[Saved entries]
== == ==
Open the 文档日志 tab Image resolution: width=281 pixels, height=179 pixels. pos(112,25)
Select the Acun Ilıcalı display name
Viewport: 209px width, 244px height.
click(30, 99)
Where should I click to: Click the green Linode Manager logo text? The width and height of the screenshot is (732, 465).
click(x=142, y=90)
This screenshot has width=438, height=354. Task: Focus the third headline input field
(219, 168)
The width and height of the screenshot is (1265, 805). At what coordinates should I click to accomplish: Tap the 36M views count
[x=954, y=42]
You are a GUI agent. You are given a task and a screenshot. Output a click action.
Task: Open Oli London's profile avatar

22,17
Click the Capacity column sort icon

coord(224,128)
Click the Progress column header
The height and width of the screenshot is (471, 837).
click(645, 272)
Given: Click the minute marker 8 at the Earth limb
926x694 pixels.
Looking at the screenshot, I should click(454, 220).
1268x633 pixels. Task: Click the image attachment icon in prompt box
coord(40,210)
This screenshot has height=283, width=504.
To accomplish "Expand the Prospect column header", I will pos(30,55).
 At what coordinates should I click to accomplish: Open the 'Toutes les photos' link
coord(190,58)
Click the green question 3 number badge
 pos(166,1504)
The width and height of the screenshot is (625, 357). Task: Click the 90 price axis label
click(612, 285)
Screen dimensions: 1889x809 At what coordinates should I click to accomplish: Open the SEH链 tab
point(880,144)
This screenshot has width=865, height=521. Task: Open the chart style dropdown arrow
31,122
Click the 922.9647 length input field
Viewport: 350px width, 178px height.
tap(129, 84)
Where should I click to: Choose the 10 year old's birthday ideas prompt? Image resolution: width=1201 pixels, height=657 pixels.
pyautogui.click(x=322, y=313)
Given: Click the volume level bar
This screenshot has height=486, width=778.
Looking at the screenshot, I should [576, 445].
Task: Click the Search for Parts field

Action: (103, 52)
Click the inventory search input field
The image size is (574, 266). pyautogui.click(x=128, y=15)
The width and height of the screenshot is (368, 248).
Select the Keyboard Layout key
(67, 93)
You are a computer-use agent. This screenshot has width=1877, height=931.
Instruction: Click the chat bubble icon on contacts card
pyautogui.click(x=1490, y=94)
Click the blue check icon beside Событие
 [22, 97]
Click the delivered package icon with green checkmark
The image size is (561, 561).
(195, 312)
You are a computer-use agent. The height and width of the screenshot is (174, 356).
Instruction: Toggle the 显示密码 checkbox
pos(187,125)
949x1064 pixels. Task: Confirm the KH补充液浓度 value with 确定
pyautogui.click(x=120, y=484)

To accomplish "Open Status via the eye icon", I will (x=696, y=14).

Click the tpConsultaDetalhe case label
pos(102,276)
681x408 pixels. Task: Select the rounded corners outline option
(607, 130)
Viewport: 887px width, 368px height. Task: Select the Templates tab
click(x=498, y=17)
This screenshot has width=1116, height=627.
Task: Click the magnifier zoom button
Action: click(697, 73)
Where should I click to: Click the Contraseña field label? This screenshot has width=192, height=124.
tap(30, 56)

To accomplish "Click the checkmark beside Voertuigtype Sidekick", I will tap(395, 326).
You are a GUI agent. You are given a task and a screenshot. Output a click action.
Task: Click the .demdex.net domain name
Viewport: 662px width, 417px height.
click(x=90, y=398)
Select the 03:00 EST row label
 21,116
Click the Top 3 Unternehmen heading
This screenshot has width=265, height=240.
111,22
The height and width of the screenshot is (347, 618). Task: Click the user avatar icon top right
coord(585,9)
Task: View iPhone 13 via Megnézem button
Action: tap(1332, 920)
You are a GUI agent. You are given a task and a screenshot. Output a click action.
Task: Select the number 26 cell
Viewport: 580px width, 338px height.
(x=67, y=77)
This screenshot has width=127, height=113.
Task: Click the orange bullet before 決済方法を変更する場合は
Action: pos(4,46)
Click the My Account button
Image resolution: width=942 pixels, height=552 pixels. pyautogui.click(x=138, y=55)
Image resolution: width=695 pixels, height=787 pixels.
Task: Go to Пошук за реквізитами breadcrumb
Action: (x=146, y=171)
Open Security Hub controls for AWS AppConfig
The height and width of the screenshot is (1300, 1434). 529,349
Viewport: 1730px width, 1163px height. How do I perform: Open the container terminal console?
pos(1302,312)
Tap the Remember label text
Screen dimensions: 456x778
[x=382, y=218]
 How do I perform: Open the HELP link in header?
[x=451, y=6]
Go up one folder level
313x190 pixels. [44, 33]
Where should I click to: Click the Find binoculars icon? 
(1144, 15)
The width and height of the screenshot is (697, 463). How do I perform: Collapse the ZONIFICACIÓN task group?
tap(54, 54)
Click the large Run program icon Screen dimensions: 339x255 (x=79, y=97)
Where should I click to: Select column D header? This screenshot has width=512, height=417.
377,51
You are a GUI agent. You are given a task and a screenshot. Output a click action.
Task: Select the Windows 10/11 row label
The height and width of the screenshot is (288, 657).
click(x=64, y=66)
== == ==
What you need to do
Looking only at the entries, count the lines that contain the word "will", then state that count and nothing else.

Finished exercise
3